### TO-DO ITEM
Rewrite the tractor filter post between "So ... not sure" and "couple of days.", inclusive, changing every "sludge" to "residue".

### PAGE EXCERPT

==================================================

I knew there was sludge in the bottom from earlier this year when i did a filter change on it. i stuck my hand down in the canister and could feel the goop down in the bottom, but couldn't get the canister drain plug out at the time.

So ... not sure what dissolves sludge on its own, but i poured about a half pint of K-1 clear kerosene into the filter housing to see what that will do. Hoping it will slowly dissolve into the sludge from the top. not sure though.

nice thing about it is i have all winter to work on it, but the cold isn't going to speed things up any.

any ideas on dissolving the sludge? we'll see what the kero does here over the next couple of days.
 
What year is your tractor?

I went through this about ten years back with "Mighty 'D'", my 1950 Case Model "D" tractor. The filter canister was filled with black stuff that looked like black cottage cheese. I cleaned mine out with paper towels and a final rinse of number two diesel fuel.

The oil pan on my tractor has inspection plates, two on either side). I removed those plates and scraped out sludge by the handful.

==================================================

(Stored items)
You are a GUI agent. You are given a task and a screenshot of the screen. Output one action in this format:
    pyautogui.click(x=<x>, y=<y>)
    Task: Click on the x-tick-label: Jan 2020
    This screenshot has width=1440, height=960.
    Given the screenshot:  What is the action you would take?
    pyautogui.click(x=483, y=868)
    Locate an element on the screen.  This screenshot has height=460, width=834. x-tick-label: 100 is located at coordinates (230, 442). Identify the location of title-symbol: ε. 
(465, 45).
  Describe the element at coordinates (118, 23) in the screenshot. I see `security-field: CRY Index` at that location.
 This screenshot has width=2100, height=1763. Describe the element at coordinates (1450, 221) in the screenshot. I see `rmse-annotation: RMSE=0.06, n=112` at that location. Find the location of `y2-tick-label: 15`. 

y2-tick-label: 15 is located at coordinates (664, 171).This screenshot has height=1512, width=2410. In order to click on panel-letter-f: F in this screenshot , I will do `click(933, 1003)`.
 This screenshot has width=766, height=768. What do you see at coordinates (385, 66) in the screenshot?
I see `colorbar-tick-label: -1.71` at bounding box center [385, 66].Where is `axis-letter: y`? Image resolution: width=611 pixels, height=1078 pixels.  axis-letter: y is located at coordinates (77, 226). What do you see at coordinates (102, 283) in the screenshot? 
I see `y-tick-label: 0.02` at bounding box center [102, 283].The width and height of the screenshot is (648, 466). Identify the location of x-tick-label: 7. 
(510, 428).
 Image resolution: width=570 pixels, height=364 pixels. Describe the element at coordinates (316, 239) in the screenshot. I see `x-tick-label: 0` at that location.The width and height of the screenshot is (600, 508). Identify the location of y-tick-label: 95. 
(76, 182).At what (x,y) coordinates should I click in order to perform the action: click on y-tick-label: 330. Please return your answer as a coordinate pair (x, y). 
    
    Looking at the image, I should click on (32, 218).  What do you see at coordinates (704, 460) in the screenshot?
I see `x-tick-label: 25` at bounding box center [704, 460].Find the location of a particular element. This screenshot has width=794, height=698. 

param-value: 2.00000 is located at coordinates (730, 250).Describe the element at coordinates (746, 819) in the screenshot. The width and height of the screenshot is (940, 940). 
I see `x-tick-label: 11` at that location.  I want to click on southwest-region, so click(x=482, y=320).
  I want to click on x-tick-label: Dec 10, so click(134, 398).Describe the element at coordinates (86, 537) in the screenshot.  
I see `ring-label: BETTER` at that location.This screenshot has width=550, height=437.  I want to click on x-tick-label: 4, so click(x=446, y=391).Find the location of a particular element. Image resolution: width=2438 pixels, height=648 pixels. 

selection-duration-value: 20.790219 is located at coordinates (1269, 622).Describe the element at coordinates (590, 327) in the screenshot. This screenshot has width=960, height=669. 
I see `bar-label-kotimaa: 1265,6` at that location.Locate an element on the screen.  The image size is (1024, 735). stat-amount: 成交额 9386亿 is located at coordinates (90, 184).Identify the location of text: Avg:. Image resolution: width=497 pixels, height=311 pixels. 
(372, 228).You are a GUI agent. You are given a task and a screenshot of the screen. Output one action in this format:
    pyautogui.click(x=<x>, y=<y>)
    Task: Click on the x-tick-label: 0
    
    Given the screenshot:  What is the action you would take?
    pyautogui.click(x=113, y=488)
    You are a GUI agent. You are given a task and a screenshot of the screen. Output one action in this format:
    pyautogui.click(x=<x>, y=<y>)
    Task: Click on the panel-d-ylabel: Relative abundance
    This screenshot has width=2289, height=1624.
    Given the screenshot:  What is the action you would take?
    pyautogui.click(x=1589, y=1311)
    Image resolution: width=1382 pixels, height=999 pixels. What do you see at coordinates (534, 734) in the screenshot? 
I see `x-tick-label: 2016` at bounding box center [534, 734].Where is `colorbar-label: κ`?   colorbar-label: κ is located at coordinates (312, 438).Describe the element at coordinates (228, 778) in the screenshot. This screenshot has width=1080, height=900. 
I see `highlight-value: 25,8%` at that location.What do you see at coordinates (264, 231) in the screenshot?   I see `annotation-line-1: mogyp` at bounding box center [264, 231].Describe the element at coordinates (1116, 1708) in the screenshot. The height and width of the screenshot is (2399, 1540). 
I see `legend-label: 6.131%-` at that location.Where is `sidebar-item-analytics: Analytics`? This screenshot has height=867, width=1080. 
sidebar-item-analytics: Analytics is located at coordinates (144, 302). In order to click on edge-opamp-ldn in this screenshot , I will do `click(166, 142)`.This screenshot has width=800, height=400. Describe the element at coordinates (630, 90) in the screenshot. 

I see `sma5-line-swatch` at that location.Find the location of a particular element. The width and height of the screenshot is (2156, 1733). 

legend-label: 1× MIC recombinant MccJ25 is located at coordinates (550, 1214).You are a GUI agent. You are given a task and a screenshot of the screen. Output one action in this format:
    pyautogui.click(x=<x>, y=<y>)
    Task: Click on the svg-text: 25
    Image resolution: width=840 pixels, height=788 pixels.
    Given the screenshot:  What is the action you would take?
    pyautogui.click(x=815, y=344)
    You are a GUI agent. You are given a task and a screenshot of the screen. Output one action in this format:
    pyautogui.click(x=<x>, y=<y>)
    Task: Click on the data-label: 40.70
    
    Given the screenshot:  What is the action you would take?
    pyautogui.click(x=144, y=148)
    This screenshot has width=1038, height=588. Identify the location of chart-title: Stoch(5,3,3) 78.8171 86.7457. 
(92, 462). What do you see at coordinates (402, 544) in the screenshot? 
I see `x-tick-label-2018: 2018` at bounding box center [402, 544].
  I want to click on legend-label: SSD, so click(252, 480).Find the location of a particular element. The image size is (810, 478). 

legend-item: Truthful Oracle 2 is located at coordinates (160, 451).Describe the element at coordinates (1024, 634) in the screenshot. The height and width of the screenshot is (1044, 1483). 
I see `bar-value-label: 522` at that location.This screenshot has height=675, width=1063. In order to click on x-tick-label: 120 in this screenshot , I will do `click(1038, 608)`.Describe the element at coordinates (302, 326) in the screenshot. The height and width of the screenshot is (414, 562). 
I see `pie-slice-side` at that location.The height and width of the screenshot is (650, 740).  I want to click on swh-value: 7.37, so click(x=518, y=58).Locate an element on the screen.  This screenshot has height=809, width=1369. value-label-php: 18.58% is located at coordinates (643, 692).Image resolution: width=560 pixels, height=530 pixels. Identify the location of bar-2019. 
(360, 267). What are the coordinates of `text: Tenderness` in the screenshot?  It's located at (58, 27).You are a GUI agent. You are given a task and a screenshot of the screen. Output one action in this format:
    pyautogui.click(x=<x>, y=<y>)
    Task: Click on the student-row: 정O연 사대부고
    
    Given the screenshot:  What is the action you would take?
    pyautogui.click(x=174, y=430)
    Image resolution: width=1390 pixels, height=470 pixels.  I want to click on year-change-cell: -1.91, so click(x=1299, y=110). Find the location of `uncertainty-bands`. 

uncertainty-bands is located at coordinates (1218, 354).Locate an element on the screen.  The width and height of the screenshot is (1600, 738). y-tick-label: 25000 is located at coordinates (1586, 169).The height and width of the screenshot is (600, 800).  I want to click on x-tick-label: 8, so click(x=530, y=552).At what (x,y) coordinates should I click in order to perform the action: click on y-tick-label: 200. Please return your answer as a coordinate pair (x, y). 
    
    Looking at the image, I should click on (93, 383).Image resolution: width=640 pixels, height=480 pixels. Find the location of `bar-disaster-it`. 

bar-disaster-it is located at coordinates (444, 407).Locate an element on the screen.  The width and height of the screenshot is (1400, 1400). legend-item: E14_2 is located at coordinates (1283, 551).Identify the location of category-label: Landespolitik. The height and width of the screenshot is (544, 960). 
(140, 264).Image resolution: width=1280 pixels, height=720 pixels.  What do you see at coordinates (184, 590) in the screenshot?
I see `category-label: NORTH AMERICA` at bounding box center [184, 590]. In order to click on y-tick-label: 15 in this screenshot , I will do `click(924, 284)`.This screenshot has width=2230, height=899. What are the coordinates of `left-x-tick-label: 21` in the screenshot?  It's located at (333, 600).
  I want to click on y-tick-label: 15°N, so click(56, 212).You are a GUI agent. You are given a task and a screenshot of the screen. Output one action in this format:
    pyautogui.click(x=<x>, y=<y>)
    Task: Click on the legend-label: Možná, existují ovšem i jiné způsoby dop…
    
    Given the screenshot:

==================================================

### ANSWER SPACE
So ... not sure what dissolves residue on its own, but i poured about a half pint of K-1 clear kerosene into the filter housing to see what that will do. Hoping it will slowly dissolve into the residue from the top. not sure though.

nice thing about it is i have all winter to work on it, but the cold isn't going to speed things up any.

any ideas on dissolving the residue? we'll see what the kero does here over the next couple of days.